> Problem to solve: Scan the data for "agent" and copy the lines it appears in.

> Materials provided:
┏━━
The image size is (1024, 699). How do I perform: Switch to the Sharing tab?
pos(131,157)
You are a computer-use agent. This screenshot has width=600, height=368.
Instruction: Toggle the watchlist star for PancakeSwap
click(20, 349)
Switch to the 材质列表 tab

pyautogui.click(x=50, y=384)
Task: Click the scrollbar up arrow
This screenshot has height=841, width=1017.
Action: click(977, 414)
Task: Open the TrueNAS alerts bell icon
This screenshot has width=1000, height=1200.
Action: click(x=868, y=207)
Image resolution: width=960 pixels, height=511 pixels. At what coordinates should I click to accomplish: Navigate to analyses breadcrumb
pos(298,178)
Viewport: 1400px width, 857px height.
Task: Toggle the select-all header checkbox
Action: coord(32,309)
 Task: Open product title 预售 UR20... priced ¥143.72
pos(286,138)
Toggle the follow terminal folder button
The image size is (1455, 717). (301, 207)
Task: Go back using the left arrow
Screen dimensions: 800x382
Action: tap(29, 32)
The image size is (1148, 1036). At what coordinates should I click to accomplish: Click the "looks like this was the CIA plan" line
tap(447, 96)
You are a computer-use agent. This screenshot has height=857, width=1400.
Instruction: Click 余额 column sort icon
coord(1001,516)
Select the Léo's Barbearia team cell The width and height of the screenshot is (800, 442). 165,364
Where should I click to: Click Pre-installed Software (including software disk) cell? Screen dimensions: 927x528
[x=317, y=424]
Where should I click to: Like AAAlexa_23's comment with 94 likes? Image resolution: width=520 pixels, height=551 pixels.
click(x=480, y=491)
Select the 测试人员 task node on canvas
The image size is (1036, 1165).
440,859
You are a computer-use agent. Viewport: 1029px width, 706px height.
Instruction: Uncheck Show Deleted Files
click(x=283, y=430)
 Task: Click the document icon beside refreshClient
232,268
┗━━
> Answer space:
You are a computer-use agent. This screenshot has width=600, height=368.
You are a computer-use agent. This screenshot has height=857, width=1400.
You are a computer-use agent. Viewport: 1029px width, 706px height.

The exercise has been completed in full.